SECONDE PARTIE : « Les milieux deviennent talentueux »

Réactions

  • José-Mickaël le 22/03/2012 à 02h59
    Très intéressant sujet !

    Dommage que Pascal Charroin ne se mouille pas plus concernant la tactique de Nantes et Monaco durant les années 60. Mais j'imagine qu'il faudrait au moins un livre si on voulait tout détailler...

  • Adoa de Formosa le 22/03/2012 à 08h57
    Article très intéressant en effet. Merci.

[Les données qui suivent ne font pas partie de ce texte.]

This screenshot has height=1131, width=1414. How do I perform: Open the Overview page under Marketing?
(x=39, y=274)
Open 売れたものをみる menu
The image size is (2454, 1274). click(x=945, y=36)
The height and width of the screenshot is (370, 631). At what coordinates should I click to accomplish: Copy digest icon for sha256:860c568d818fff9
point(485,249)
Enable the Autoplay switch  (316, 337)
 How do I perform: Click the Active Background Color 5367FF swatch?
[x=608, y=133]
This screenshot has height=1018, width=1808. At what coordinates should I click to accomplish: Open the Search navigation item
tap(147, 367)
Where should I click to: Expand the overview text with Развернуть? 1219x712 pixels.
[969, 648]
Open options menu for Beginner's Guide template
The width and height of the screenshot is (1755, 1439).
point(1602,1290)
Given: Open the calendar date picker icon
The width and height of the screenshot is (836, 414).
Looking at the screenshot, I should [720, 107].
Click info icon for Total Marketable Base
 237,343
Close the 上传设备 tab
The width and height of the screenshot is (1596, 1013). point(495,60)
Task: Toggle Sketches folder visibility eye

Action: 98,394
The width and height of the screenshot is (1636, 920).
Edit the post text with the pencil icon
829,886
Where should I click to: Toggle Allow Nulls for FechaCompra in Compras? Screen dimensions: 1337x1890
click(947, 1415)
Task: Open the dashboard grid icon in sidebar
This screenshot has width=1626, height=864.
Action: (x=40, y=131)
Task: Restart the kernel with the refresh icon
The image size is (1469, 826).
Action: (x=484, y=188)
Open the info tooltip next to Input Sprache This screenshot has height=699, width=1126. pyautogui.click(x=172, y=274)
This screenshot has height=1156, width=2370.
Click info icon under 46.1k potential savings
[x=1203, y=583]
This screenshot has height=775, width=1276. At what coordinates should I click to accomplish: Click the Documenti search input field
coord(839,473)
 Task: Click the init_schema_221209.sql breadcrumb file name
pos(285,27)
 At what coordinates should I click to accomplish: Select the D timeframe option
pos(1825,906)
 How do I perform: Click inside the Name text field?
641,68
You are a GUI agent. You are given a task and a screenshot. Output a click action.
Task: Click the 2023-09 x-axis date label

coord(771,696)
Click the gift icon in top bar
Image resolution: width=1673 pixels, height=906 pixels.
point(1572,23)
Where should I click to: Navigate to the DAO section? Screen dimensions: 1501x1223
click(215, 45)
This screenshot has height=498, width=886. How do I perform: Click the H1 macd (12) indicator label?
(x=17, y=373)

    J’en profite pour conseiller vivement à tous ceux qui s’intéressent au sujet le livre de Jonathan Wilson « Inverting the Pyramid » (uniquement en Anglais) qui retrace l’évolution des tactiques dans le football à travers le monde, du 2-3-5 au 5-3-2 (d’où le titre).

  • magnus le 22/03/2012 à 09h20
    Je +1 sur le livre de Jonathan Wilson, très intéressant.

  • Ba Zenga le 22/03/2012 à 10h08
    J'adore ce genre d'articles. Et le livre de Wilson est sur mes tablettes, le prochain que je lirai.

  • Licha Sauvage le 22/03/2012 à 12h23
    Article très très intéressant !

    Même si je n'ai pu m'empêcher de rire bêtement à "Centre de recherche et d’innovation sur le sport (CRIS) de Lyon".